I started out in a London-based technology marketing agency in 1999, before moving to an agency in Reading, then in-house with Japanese tech company Kyocera. But despite the technology focus, security wasn’t such a core issue in those days. Then I spent six years working for a leading Independent Girls’ School, where I learned a huge amount about supporting future women leaders. When I emerged back into technology in 2017, cybersecurity was centre stage. The opportunity came up to work with C8 with clients that are pushing the envelope of cybersecurity and the rest is history!

What do you like most about cybersecurity?
I love how central it is to our day-to-day lives. We rely on technology for almost everything, and to be safe in a digital society, cybersecurity is paramount. It has ramifications for countries, companies, and individuals and we all have a duty, however small, to do our bit to stay secure. Part of being a responsible citizen in today’s world is making sure we keep up to date on cyber security risks and employ good cyber hygiene. If what I do can contribute in a small way to raising awareness, then I’m delighted.

This year’s International Women’s Day theme is #InspireInclusion. What does that mean to you?
It means being mindful of how we personally approach living in the world and examining whether we are building bridges or putting up barriers. There should be opportunities for all to pursue the paths they want to in life without fear of prejudice or exclusion, but it needs people in positions of power (whether that’s at a high level or simply someone who is hiring a new employee, for example) to model inclusive behaviour. In terms of women in cybersecurity, it means reaching out and reaching through to as many women and girls as possible to break down stereotypes about what “cyber” means – its not all about anonymous hands on keyboards! You don’t need a mathematics degree or a computer science masters to enjoy a compelling career in cybersecurity. If you can communicate an idea, or explain a benefit, or work well with people, there are a wealth of fascinating roles you can pursue.

When you were a child, what did you want to be when you grew up?
I wanted to run a hairdressing salon with my best friend.

What’s the best advice you’ve ever been given?
My granddad often quoted me the proverb: Procrastination is a thief of time, never put off ‘til tomorrow what you can do today.

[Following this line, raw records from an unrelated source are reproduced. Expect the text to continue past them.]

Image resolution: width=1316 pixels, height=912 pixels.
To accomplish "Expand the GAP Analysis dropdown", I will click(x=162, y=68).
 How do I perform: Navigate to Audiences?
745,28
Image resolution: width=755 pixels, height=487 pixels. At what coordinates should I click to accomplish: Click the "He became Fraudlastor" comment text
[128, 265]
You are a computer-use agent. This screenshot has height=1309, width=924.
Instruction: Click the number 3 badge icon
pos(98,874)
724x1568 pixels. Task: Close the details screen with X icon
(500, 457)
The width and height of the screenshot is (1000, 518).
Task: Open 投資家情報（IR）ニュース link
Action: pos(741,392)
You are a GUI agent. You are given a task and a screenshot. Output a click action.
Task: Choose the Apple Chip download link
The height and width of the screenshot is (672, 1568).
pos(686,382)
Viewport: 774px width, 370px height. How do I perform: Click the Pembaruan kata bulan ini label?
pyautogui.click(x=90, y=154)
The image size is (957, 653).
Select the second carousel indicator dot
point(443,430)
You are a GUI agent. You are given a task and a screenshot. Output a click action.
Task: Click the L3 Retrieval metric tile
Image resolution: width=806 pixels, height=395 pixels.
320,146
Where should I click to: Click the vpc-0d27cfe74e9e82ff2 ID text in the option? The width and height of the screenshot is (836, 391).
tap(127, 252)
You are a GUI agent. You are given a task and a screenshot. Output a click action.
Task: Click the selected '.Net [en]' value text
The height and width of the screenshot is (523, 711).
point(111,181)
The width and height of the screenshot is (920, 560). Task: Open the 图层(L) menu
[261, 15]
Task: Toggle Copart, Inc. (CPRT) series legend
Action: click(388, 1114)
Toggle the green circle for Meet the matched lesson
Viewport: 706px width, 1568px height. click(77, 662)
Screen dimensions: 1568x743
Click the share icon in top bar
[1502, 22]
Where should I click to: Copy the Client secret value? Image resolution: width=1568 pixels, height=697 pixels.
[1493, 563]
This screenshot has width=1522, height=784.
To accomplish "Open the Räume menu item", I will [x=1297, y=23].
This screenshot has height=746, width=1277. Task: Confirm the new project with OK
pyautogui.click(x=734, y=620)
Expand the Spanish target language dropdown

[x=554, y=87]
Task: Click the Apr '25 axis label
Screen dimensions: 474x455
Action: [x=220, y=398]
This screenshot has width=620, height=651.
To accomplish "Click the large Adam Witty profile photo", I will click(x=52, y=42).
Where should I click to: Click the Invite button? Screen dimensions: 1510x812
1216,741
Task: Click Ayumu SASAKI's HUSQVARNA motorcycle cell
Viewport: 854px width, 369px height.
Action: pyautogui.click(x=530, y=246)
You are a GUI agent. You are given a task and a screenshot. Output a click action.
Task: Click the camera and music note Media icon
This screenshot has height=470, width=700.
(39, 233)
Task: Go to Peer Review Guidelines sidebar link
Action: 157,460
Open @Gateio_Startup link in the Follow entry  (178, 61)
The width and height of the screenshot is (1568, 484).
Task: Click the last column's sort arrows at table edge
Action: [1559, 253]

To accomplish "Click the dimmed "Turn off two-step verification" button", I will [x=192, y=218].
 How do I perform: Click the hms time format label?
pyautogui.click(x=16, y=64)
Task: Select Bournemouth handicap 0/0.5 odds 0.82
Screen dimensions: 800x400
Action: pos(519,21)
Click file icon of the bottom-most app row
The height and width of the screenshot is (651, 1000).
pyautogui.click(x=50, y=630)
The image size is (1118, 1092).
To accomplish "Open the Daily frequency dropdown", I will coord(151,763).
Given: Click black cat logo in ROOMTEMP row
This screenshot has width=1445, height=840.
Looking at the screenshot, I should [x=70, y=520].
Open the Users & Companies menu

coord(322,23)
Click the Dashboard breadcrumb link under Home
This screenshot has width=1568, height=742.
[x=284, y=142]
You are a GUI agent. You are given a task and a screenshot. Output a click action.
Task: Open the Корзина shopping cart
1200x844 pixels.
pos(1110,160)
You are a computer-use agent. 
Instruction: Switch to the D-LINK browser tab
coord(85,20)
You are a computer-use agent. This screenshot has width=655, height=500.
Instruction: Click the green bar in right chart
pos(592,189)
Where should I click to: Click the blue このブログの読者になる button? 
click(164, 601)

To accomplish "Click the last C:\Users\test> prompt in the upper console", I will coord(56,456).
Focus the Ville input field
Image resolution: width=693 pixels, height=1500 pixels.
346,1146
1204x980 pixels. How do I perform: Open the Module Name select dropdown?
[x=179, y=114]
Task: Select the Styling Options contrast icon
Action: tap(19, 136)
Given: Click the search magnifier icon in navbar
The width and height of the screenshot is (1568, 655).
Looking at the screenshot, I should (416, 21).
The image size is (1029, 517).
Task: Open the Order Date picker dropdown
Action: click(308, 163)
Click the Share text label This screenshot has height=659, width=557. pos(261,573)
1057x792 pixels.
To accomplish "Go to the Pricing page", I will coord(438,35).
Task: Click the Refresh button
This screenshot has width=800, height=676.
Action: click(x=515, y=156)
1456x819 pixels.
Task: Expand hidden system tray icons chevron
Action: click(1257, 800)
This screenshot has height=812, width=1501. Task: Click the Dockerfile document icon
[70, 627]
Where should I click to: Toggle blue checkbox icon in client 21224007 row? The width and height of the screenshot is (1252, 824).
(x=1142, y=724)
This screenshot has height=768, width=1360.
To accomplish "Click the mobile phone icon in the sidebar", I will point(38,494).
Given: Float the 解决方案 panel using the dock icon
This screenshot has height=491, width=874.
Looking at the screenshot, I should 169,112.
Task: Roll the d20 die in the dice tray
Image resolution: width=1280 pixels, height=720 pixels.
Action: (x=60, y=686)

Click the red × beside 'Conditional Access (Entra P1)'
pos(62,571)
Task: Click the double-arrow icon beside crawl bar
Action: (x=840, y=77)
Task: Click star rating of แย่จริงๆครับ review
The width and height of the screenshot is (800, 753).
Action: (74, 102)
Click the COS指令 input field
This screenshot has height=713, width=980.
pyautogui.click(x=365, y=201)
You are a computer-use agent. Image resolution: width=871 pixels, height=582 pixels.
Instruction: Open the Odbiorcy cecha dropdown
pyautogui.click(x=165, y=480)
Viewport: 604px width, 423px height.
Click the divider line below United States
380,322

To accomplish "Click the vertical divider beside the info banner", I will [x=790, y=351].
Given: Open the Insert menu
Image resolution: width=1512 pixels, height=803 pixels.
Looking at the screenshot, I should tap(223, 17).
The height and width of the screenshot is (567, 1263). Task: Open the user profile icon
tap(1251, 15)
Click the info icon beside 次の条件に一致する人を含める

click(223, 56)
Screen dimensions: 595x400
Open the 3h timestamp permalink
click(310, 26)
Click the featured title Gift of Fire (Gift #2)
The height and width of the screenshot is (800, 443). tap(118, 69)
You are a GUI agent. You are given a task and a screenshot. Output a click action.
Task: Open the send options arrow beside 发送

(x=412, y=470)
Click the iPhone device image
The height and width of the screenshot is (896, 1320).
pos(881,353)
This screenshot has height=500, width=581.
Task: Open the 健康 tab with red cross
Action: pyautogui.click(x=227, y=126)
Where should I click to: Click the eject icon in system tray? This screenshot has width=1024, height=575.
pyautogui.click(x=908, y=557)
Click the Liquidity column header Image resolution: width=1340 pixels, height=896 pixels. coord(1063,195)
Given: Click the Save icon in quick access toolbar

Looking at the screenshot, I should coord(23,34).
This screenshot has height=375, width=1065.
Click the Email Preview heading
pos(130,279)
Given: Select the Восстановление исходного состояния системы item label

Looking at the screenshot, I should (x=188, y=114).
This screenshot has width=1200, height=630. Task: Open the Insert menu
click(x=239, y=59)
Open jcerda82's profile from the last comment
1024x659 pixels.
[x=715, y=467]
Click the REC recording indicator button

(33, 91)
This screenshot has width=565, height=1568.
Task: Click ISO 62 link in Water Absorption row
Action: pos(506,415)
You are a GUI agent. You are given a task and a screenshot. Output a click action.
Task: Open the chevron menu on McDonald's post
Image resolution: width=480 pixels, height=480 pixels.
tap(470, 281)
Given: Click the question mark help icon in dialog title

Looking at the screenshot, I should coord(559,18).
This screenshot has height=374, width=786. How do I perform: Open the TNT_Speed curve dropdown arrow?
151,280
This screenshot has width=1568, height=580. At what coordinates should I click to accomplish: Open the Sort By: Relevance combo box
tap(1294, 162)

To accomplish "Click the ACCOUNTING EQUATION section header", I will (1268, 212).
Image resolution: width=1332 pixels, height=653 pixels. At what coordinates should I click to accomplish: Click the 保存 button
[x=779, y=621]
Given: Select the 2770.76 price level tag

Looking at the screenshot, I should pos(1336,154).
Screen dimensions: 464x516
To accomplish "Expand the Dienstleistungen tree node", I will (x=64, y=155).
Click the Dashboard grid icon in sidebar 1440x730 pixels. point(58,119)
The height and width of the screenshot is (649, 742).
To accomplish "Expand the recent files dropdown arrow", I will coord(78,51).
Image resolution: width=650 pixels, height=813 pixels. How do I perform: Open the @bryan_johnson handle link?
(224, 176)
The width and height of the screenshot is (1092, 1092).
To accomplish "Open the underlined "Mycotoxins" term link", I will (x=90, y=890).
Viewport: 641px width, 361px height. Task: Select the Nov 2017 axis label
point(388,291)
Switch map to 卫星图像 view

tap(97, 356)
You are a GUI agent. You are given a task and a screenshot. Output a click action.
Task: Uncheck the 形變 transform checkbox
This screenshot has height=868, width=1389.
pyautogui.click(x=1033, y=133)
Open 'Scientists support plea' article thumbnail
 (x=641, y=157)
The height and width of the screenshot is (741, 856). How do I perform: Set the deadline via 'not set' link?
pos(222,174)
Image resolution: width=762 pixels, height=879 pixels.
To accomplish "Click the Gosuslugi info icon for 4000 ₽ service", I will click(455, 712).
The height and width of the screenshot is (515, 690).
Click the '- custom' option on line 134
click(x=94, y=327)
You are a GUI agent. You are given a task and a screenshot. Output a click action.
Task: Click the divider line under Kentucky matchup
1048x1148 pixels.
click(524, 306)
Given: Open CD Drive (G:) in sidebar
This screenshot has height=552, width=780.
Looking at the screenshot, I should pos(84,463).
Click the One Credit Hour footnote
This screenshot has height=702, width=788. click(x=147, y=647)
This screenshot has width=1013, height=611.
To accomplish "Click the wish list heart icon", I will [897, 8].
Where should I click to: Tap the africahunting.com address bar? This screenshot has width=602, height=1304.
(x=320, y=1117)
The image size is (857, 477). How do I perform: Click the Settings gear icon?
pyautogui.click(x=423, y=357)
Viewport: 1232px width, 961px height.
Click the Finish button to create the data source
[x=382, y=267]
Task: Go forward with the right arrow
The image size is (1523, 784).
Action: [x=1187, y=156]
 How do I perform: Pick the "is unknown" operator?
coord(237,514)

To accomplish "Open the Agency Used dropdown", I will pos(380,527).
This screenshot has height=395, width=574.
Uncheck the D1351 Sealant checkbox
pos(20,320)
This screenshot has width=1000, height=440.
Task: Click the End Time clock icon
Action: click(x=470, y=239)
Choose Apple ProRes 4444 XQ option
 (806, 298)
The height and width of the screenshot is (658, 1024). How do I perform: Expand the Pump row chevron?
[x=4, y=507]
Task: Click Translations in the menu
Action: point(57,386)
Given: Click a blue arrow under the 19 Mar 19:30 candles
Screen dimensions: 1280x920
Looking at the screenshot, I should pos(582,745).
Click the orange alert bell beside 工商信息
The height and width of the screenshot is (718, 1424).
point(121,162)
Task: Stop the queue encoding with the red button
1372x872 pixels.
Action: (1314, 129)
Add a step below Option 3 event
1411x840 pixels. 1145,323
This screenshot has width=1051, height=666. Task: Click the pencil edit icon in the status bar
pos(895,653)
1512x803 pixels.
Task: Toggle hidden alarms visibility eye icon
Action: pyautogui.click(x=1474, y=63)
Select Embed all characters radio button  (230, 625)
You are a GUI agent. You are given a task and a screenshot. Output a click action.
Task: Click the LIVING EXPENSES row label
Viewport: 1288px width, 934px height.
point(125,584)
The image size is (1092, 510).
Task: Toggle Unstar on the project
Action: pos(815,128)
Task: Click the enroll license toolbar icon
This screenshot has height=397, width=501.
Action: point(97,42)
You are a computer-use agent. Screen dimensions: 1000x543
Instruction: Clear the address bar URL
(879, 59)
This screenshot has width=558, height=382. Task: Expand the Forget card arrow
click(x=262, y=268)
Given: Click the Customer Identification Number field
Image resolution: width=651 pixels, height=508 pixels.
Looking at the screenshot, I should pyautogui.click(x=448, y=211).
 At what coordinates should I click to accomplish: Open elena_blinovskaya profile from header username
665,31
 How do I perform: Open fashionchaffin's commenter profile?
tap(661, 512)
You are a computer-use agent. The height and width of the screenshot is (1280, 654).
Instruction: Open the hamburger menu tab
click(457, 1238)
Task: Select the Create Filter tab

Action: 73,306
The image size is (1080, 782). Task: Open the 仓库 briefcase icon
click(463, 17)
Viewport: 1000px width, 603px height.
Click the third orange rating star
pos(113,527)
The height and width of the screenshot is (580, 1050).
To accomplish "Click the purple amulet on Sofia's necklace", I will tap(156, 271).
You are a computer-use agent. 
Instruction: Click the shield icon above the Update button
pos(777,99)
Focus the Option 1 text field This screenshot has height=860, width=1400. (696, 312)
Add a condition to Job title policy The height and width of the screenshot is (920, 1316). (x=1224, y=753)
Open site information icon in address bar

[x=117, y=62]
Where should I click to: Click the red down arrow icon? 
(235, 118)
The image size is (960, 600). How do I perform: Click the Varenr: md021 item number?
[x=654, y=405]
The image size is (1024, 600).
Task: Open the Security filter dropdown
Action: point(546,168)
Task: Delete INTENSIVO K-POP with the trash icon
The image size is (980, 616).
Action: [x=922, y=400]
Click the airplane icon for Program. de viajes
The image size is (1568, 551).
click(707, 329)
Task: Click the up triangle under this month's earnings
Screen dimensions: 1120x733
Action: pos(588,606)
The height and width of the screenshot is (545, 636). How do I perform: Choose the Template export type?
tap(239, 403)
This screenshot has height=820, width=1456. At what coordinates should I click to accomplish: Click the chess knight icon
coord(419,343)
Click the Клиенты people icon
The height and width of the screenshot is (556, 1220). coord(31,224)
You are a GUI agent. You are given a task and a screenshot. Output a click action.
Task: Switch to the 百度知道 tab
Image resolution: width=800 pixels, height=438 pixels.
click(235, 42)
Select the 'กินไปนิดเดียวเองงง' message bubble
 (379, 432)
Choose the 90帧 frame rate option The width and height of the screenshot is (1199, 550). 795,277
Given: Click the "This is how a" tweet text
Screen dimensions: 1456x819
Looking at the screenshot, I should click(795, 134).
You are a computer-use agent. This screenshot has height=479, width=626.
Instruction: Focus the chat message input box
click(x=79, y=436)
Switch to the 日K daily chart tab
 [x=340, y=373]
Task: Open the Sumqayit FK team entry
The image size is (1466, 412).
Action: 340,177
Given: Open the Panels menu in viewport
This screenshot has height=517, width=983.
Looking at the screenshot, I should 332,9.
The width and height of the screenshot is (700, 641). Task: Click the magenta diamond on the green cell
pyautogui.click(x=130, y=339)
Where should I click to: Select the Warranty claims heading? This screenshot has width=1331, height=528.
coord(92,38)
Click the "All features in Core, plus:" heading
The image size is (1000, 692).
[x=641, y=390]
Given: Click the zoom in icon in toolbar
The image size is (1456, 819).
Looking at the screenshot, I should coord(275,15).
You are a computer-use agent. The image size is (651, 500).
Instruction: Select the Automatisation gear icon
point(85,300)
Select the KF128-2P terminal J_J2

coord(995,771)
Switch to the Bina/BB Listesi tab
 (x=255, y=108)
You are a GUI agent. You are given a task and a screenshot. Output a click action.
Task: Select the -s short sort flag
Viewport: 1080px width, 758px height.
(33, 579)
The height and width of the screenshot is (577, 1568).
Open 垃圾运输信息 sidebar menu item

What is your favorite quote and why?
It varies, but right now I think this sums up the state of the world: “Real stupidity beats artificial intelligence every time.” ― Terry Pratchett, Hogfather

Who is your hero?
Professor Sarah Gilbert, lead scientist in the development of the AstraZeneca COVID vaccine. I heard an interview where she described creating the first vaccine “over a weekend” to the astonishment of the interviewer, but this belied the incredible work by Sarah and others over the course of their careers to put the UK (and the world) in a position that this was possible. She’s one example of a huge number of women in science who work tirelessly to advance our understanding of the world.